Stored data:
***

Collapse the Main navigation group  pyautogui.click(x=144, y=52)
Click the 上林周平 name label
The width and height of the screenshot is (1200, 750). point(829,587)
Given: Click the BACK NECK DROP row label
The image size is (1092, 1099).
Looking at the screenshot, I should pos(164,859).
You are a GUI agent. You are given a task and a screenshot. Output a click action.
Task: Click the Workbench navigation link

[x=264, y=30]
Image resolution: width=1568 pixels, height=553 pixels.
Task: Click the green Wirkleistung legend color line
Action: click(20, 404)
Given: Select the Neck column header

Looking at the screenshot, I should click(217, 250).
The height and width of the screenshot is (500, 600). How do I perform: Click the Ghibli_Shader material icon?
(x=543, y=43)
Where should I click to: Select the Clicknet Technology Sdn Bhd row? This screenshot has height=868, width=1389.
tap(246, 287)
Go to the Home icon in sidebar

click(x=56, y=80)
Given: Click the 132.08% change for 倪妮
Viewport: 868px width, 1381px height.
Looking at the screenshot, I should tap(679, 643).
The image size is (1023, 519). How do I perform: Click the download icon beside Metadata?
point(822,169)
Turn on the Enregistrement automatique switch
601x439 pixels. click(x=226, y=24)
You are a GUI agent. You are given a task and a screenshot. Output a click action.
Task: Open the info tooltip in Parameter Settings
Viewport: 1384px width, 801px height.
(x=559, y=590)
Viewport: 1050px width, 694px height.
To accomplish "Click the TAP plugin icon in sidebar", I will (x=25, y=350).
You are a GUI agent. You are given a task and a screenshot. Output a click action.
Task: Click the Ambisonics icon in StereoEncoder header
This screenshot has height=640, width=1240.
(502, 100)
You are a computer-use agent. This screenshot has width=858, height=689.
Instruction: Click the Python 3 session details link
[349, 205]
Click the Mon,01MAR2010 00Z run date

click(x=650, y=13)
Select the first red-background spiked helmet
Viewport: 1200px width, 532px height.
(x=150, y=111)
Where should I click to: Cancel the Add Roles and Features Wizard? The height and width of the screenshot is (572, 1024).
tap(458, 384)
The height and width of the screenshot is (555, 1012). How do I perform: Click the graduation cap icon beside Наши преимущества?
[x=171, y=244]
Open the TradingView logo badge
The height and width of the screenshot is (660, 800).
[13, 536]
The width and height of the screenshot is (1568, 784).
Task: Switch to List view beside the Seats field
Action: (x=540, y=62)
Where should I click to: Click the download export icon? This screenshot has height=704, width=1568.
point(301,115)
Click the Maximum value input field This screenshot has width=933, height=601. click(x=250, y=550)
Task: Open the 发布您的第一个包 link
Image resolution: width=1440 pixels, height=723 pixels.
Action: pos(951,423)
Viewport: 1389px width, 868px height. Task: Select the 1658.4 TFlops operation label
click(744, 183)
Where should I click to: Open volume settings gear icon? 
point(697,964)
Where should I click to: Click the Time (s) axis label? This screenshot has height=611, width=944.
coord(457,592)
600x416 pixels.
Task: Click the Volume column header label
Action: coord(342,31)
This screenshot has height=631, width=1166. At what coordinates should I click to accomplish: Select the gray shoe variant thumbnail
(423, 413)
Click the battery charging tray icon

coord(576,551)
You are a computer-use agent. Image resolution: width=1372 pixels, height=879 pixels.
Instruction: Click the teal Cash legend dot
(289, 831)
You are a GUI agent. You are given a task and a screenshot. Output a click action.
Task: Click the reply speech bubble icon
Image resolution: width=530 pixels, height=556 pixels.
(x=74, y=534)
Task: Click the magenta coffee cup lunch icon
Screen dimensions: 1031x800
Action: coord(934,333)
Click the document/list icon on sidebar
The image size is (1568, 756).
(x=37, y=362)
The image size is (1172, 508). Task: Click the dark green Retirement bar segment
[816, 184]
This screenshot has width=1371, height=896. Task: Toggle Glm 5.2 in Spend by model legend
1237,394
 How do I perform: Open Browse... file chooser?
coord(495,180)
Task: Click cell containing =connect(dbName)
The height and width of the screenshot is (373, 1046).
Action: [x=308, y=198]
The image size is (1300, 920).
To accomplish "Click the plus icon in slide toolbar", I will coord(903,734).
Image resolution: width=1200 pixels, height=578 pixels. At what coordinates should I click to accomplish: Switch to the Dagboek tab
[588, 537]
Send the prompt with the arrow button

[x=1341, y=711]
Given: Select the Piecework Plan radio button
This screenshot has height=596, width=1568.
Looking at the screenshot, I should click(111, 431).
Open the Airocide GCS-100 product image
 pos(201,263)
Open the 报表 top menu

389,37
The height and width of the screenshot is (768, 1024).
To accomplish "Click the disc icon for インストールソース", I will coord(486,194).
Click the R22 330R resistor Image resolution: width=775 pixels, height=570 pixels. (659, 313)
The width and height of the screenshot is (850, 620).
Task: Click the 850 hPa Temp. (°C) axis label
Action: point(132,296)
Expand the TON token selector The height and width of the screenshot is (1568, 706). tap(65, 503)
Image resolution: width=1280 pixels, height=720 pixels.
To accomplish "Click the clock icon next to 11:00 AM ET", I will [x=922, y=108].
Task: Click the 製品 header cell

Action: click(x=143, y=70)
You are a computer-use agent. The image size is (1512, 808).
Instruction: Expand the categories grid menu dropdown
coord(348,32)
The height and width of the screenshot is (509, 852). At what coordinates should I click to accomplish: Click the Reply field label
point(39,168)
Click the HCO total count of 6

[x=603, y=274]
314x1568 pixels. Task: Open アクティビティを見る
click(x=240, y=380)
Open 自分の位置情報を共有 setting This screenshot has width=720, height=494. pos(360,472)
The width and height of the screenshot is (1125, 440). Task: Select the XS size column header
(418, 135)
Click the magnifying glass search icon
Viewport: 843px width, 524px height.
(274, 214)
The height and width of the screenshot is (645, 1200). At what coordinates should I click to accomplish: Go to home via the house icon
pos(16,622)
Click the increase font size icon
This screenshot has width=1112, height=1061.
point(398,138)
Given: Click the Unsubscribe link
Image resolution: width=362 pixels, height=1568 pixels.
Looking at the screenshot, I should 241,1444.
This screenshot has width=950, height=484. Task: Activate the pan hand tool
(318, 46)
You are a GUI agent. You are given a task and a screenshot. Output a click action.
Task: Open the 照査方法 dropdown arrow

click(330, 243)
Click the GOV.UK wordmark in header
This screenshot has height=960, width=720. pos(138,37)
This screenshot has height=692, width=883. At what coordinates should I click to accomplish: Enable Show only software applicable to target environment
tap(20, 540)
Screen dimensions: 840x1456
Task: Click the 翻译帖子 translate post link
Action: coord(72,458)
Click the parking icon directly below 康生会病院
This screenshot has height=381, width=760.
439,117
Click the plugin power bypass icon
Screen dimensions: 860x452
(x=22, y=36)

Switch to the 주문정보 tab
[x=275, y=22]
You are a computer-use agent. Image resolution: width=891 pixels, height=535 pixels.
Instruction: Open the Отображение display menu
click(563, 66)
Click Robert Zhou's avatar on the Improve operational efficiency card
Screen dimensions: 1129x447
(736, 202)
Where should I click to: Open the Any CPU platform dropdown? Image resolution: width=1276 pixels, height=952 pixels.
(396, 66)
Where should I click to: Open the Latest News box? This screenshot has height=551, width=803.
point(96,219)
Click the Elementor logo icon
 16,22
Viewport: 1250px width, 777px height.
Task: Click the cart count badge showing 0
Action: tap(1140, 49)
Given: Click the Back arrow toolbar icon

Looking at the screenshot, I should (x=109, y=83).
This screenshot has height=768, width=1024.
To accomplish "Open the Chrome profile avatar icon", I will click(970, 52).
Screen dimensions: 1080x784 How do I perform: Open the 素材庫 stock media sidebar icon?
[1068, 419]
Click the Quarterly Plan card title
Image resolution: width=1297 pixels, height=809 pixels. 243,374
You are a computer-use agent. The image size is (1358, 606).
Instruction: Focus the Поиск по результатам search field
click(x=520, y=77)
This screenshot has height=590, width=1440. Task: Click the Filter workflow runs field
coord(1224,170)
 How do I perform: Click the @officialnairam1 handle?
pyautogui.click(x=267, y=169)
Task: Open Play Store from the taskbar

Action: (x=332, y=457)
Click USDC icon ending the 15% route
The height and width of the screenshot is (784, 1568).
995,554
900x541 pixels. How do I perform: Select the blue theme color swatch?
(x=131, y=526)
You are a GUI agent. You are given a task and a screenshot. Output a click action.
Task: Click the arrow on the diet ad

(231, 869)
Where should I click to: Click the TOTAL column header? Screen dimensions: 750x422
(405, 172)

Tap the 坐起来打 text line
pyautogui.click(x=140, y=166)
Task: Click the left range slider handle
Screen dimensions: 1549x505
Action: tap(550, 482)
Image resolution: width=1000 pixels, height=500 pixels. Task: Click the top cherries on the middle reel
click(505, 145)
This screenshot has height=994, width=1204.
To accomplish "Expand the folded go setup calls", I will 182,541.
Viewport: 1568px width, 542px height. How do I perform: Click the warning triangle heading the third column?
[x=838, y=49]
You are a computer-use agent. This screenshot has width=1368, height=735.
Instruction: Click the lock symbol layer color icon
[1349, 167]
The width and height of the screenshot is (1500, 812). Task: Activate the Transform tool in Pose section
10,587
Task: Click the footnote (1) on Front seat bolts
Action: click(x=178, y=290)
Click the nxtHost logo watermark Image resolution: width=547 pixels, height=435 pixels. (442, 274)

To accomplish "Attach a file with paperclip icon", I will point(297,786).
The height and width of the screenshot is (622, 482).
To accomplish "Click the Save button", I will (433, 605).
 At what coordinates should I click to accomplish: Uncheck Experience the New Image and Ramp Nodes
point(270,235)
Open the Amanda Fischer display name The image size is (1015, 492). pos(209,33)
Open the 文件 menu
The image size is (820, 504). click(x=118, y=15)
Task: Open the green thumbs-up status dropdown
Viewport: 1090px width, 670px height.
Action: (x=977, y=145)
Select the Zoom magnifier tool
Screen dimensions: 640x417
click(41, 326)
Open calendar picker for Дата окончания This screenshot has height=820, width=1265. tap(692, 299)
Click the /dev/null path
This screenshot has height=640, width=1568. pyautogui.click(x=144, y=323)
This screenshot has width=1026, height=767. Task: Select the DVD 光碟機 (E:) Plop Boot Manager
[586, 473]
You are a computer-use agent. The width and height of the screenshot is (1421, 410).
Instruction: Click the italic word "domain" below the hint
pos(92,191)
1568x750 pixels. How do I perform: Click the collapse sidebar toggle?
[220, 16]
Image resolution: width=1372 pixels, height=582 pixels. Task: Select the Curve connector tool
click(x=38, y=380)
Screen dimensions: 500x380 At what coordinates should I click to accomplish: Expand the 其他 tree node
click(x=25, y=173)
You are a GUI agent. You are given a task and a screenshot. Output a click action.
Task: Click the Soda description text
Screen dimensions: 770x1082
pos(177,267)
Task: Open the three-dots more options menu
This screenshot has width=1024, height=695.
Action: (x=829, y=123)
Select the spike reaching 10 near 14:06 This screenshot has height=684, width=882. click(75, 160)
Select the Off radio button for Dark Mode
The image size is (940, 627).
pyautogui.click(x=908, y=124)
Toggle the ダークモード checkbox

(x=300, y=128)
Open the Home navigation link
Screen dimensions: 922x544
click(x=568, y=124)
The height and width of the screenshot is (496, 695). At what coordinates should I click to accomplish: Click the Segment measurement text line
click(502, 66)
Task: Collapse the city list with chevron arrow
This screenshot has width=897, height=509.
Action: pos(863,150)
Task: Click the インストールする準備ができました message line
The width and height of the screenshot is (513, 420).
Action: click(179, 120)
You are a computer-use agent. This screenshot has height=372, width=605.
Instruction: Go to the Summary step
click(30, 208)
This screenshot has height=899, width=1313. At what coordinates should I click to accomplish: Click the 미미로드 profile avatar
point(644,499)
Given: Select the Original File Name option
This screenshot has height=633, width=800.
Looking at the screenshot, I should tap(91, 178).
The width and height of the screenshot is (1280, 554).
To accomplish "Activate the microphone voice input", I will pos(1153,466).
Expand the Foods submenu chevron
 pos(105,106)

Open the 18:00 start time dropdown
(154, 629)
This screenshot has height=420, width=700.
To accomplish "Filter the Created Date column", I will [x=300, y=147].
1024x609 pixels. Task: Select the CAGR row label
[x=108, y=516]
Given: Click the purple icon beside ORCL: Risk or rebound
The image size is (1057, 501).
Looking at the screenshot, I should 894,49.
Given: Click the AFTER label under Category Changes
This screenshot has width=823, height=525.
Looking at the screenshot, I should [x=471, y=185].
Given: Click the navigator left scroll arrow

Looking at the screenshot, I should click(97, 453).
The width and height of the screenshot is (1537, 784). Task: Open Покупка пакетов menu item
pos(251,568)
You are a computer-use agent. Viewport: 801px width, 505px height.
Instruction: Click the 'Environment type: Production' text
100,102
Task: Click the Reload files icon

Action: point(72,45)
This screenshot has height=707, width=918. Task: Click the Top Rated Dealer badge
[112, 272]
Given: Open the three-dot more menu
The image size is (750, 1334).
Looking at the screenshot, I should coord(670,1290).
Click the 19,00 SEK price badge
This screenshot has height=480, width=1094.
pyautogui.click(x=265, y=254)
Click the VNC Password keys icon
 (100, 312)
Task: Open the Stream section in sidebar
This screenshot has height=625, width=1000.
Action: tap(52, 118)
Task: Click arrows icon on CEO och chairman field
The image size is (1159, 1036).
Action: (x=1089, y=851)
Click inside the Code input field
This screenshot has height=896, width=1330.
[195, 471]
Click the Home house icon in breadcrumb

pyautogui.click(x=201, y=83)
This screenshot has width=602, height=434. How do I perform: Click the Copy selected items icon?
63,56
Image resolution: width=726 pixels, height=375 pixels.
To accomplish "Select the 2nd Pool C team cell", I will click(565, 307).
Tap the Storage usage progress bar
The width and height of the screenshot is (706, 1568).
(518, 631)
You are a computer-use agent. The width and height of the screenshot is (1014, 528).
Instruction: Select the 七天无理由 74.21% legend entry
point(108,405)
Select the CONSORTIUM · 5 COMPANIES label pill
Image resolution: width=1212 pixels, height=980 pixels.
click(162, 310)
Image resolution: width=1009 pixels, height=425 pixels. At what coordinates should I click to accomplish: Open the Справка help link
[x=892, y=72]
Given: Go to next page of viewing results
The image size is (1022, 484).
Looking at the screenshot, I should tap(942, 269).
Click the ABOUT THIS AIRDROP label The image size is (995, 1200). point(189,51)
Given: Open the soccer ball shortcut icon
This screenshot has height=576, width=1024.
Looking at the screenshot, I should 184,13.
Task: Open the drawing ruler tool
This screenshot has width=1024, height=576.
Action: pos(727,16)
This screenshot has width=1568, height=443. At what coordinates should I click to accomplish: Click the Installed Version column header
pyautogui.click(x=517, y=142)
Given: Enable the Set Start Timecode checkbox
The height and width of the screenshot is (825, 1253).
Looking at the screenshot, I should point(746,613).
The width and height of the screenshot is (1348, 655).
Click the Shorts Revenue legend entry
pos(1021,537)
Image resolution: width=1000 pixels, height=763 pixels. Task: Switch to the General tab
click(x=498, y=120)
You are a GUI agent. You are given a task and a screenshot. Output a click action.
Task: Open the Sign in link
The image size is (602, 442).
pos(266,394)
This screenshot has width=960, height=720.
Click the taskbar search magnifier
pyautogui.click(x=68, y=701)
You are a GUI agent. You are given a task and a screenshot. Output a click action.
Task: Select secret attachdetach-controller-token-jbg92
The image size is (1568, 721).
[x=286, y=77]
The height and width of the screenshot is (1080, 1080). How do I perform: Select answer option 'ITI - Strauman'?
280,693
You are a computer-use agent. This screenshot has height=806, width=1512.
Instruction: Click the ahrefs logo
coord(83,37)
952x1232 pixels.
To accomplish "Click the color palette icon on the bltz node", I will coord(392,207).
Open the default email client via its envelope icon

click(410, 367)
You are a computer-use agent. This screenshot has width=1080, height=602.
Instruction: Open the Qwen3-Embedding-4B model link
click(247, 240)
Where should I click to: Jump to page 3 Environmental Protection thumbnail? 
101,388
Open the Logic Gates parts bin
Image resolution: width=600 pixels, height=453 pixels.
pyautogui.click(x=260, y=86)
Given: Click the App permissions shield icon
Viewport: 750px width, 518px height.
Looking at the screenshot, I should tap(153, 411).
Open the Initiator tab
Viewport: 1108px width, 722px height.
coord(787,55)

***

[The task]
Please give back, exactly as it stands above, the stretch from the line with "Tap the 坐起来打 text line" through the line with "Open the Amanda", and no line outside it.

[Task answer]
Tap the 坐起来打 text line
pyautogui.click(x=140, y=166)
Task: Click the left range slider handle
Screen dimensions: 1549x505
Action: tap(550, 482)
Image resolution: width=1000 pixels, height=500 pixels. Task: Click the top cherries on the middle reel
click(505, 145)
This screenshot has height=994, width=1204.
To accomplish "Expand the folded go setup calls", I will 182,541.
Viewport: 1568px width, 542px height. How do I perform: Click the warning triangle heading the third column?
[x=838, y=49]
You are a computer-use agent. This screenshot has width=1368, height=735.
Instruction: Click the lock symbol layer color icon
[1349, 167]
The width and height of the screenshot is (1500, 812). Task: Activate the Transform tool in Pose section
10,587
Task: Click the footnote (1) on Front seat bolts
Action: click(x=178, y=290)
Click the nxtHost logo watermark Image resolution: width=547 pixels, height=435 pixels. (442, 274)

To accomplish "Attach a file with paperclip icon", I will point(297,786).
The height and width of the screenshot is (622, 482).
To accomplish "Click the Save button", I will (433, 605).
 At what coordinates should I click to accomplish: Uncheck Experience the New Image and Ramp Nodes
point(270,235)
Open the Amanda Fischer display name The image size is (1015, 492). pos(209,33)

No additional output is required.